Despite significant advances, there remains a lack of practical, reproducible classification systems linking cognitive phenotypes to structural brain changes, particularly in early-stage PD. While quantitative MRI volumetry has contributed valuable insights, it is often resource-intensive and not widely available in clinical settings. In contrast, visual atrophy scales offer a cost-effective and clinically accessible alternative, with demonstrated utility in Alzheimer’s disease [20,21] and emerging relevance in PD.

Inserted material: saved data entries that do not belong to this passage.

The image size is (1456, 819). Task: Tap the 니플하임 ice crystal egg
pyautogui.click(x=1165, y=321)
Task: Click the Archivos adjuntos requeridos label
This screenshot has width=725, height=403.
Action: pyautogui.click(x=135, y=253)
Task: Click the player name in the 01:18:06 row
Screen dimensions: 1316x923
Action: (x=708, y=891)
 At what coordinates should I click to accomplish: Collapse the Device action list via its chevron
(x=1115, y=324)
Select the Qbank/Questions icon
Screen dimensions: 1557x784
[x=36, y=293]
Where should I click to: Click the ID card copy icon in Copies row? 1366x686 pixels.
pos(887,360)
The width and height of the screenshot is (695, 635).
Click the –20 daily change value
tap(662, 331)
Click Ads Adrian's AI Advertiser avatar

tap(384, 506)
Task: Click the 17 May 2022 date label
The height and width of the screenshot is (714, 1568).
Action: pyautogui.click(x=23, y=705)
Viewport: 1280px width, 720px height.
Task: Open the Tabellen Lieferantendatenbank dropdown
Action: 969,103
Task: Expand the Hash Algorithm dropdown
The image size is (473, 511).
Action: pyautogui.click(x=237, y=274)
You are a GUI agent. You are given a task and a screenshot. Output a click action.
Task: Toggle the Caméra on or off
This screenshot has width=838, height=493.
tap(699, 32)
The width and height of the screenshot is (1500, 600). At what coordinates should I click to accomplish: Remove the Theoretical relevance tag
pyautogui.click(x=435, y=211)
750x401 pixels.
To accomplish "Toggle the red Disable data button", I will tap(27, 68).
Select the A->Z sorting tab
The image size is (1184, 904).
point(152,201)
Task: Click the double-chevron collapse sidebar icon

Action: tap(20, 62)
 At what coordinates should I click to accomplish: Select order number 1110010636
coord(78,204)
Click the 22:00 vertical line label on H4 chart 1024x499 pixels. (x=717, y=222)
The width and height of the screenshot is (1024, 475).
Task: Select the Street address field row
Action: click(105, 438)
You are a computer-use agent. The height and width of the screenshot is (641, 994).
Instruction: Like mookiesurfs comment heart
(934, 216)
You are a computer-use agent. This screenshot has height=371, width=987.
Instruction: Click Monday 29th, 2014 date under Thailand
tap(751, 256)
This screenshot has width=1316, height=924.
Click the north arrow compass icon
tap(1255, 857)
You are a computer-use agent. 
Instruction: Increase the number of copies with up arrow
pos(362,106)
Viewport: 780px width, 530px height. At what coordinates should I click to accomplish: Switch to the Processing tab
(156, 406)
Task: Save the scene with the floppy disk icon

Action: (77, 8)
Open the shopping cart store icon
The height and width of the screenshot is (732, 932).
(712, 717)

As can be seen, several efforts have proposed data-driven cognitive subtyping approaches in PD; however, many lack a clear anatomical grounding, limiting their interpretability and applicability in clinical practice. In the absence of a recognizable localizational framework, these models often provide limited guidance for understanding the neurobiological basis of cognitive impairment. A classification anchored in classic neuroanatomical–functional correspondences could serve as a practical “cognitive map,” bridging research findings with everyday diagnostic reasoning and supporting more precise patient stratification.

2. Materials and Methods

2.1. Participants

Eighty-one patients diagnosed with idiopathic Parkinson’s disease (PD), according to the UK Parkinson’s Disease Society Brain Bank Criteria, were consecutively recruited from the Movement Disorders Unit at the University Hospital of Asturias (HUCA) between March 2015 and June 2019. All patients were assessed within 36 months of diagnosis, and they were receiving their usual treatment at the time of enrollment, as recommended by their neurologists. A control group of twenty healthy individuals was selected among those referred for benign neurological complaints, such as tension-type headache or peripheral paresthesia, who presented normal clinical evaluations and brain MRI findings. Inclusion criteria for the PD group comprised fulfillment of the diagnostic criteria for idiopathic PD, a disease duration of 36 months or less, and availability of a 3-Tesla MRI within 12 months of cognitive testing. Exclusion criteria for both groups included a prior history of dementia, stroke, traumatic brain injury, epilepsy, or multiple sclerosis; presence of major psychiatric disorders such as schizophrenia or bipolar disorder; contraindications to MRI; or a Mini-Mental State Examination (MMSE) score below 24. All participants provided written informed consent. The study was approved by the HUCA Ethics Committee (approval number 73/15, date of approval June 2015).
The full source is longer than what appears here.